> [Input data]:

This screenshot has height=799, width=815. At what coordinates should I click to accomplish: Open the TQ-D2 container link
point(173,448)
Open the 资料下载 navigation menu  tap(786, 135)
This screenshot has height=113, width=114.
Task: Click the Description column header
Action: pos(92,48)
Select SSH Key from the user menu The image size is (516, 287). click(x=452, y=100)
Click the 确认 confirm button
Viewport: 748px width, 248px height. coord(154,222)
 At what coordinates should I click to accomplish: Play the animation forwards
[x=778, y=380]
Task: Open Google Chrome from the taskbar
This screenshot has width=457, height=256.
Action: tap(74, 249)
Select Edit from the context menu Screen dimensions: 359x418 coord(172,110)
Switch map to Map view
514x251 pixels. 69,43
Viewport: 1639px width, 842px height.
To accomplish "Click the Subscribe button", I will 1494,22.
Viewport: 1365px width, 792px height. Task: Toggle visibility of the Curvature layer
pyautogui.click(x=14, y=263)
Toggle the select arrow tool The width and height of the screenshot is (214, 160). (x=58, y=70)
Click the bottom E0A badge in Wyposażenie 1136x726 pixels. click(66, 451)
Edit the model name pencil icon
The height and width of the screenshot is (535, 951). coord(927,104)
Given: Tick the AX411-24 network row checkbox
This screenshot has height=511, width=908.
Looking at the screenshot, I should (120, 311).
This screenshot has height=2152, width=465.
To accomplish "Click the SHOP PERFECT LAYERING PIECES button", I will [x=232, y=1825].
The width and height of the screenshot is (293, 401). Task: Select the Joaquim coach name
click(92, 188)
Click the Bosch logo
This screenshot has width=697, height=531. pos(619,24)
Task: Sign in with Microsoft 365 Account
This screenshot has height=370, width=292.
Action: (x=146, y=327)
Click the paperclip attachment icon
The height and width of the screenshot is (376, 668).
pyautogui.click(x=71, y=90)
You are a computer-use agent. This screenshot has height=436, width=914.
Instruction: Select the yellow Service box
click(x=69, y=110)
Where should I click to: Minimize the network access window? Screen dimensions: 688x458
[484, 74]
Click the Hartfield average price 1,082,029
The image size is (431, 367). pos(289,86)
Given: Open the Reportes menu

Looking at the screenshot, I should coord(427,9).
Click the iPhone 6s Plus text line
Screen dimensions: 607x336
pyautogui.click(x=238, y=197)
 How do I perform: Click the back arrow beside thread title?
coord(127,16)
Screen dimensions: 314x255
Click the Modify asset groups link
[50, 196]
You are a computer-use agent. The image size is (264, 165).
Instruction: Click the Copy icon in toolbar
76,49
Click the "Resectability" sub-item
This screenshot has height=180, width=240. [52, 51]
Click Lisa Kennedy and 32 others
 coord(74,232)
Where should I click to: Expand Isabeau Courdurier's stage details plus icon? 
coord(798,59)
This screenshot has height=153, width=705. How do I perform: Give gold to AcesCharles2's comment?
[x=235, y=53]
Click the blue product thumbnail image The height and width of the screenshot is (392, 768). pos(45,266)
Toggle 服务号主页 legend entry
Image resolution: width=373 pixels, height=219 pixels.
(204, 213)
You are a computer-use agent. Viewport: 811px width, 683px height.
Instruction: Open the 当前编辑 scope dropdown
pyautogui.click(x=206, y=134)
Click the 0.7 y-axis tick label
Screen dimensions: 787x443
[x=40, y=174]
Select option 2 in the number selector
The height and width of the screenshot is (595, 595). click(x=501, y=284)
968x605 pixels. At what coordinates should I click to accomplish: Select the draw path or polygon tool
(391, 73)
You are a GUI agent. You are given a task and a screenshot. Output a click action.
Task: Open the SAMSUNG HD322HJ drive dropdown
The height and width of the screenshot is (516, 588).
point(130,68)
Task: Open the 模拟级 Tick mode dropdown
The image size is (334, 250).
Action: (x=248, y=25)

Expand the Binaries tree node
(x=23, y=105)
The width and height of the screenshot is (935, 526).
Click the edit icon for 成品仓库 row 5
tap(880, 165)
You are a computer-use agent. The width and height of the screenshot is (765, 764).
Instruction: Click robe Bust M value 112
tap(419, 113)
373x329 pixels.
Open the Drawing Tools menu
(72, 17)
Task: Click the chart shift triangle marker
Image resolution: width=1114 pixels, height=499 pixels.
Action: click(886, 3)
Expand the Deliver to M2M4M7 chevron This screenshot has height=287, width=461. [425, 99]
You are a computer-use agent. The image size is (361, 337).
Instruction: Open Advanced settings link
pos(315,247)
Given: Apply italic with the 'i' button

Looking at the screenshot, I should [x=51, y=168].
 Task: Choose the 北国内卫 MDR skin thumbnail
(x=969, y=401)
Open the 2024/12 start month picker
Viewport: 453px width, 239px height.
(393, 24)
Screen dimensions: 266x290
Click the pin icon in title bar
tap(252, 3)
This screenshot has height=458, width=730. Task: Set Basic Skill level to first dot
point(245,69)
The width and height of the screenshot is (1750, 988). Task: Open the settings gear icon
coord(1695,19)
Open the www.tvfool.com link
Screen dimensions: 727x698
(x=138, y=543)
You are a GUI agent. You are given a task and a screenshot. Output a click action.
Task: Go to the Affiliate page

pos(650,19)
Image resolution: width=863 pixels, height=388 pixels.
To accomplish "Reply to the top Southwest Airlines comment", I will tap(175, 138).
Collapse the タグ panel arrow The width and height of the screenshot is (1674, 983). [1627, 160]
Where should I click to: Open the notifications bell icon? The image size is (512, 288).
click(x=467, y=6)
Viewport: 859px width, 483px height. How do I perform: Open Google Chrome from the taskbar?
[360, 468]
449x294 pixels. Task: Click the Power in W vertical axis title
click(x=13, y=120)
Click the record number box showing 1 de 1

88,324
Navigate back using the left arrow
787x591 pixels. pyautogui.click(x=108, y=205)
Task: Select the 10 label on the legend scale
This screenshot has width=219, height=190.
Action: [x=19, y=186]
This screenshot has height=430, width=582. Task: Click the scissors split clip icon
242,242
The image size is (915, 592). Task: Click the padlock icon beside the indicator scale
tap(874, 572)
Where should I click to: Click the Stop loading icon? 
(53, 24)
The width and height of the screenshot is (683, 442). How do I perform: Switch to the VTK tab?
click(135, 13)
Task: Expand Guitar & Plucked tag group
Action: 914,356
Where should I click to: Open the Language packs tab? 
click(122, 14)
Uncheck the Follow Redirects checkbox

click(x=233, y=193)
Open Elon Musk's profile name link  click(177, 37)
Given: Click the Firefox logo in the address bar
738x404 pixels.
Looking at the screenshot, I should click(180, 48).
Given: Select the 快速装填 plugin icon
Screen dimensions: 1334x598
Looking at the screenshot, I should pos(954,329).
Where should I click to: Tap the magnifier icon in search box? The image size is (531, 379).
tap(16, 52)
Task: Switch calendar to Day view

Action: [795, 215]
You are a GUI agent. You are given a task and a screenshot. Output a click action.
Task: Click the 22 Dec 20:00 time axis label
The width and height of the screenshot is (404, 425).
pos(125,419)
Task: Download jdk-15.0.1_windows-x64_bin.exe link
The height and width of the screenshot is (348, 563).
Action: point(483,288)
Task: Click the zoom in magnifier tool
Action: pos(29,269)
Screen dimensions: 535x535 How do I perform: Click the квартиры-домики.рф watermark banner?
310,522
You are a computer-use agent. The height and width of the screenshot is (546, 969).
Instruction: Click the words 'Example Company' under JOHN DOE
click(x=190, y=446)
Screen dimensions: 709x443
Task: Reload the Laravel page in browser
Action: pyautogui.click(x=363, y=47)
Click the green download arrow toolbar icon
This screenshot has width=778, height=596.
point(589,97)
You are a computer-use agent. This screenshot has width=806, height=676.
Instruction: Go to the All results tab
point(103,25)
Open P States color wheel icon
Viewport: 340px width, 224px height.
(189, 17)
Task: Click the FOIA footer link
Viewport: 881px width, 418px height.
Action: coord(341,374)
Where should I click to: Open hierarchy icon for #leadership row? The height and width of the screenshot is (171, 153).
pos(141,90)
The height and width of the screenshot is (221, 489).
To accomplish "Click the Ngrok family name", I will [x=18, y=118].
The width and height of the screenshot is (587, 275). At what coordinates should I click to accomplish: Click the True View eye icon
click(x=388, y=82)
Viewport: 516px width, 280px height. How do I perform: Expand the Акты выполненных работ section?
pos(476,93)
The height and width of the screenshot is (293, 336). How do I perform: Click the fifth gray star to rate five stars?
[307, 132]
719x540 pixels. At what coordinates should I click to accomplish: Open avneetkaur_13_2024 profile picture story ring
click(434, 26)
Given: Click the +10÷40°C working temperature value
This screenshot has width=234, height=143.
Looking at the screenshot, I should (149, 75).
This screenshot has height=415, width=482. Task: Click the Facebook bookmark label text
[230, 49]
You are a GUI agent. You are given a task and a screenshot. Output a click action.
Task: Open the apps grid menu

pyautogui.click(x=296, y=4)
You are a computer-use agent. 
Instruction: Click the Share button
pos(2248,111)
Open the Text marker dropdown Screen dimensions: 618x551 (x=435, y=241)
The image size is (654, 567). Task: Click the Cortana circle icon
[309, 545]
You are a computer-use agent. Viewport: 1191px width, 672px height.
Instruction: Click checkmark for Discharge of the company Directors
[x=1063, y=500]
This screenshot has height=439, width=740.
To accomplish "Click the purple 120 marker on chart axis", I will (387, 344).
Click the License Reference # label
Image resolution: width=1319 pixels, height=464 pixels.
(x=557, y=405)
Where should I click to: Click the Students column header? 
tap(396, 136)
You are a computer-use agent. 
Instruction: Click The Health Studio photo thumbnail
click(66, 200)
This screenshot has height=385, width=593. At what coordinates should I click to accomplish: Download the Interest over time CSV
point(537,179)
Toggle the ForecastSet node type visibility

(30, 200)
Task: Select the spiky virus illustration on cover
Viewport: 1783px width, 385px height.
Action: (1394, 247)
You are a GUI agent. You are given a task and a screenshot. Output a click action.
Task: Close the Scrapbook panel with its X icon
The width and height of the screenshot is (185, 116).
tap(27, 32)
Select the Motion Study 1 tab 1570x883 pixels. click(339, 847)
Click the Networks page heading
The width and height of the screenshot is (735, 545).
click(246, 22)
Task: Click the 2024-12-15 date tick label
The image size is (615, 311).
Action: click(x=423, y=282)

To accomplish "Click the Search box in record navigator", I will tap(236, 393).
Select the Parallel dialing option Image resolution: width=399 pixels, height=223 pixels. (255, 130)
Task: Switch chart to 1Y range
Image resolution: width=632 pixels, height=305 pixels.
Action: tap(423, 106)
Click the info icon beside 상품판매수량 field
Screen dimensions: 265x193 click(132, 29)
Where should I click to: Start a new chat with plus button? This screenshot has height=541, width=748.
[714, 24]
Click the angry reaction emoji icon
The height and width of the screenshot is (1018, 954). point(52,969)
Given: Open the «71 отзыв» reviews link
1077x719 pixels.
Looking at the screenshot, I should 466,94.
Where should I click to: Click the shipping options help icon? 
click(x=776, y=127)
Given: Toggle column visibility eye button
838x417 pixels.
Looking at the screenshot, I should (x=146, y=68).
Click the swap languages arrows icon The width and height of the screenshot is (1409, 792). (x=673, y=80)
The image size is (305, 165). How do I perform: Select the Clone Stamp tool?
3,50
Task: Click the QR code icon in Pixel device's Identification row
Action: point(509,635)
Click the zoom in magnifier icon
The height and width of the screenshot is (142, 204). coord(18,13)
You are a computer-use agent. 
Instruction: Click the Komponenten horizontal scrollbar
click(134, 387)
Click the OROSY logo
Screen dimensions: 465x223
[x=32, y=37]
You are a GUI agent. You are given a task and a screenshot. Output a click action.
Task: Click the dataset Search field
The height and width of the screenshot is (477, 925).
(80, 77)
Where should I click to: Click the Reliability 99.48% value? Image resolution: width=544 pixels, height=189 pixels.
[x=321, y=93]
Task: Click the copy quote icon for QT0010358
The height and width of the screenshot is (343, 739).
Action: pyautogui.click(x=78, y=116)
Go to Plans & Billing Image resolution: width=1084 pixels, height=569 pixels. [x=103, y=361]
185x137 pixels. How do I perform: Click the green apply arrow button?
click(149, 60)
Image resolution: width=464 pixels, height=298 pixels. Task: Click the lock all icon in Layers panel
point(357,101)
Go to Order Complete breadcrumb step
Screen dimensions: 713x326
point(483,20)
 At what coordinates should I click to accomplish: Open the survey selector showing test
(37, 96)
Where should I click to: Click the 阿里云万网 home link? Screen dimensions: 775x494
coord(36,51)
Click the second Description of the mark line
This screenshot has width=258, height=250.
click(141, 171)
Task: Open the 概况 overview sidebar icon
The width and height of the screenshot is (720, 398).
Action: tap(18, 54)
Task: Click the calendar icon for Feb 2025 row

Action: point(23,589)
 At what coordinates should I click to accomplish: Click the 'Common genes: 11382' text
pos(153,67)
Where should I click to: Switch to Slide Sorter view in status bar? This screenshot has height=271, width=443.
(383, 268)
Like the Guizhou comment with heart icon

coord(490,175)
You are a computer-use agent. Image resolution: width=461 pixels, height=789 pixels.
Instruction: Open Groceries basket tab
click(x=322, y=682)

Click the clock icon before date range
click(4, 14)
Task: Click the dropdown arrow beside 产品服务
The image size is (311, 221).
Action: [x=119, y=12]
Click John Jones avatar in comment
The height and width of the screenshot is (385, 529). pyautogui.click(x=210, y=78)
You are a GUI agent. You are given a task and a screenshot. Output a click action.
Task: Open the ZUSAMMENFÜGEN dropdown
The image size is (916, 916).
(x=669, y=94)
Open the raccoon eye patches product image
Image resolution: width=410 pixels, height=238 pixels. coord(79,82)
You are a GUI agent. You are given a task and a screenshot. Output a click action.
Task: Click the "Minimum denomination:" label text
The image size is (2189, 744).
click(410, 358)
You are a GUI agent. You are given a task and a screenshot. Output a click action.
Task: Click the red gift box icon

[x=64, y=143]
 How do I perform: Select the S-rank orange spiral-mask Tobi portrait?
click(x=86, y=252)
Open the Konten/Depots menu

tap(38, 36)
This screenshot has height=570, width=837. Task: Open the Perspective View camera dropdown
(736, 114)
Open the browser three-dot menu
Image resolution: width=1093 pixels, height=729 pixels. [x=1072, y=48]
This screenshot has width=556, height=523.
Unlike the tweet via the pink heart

> [Problem]: Your response should consist solely of the lines from the one that holds "The image size is (311, 221)." through the end of the listing above, reproduced exactly.

> [Exercise result]:
The image size is (311, 221).
Action: [x=119, y=12]
Click John Jones avatar in comment
The height and width of the screenshot is (385, 529). pyautogui.click(x=210, y=78)
You are a GUI agent. You are given a task and a screenshot. Output a click action.
Task: Open the ZUSAMMENFÜGEN dropdown
The image size is (916, 916).
(x=669, y=94)
Open the raccoon eye patches product image
Image resolution: width=410 pixels, height=238 pixels. coord(79,82)
You are a GUI agent. You are given a task and a screenshot. Output a click action.
Task: Click the "Minimum denomination:" label text
The image size is (2189, 744).
click(410, 358)
You are a GUI agent. You are given a task and a screenshot. Output a click action.
Task: Click the red gift box icon

[x=64, y=143]
 How do I perform: Select the S-rank orange spiral-mask Tobi portrait?
click(x=86, y=252)
Open the Konten/Depots menu

tap(38, 36)
This screenshot has height=570, width=837. Task: Open the Perspective View camera dropdown
(736, 114)
Open the browser three-dot menu
Image resolution: width=1093 pixels, height=729 pixels. [x=1072, y=48]
This screenshot has width=556, height=523.
Unlike the tweet via the pink heart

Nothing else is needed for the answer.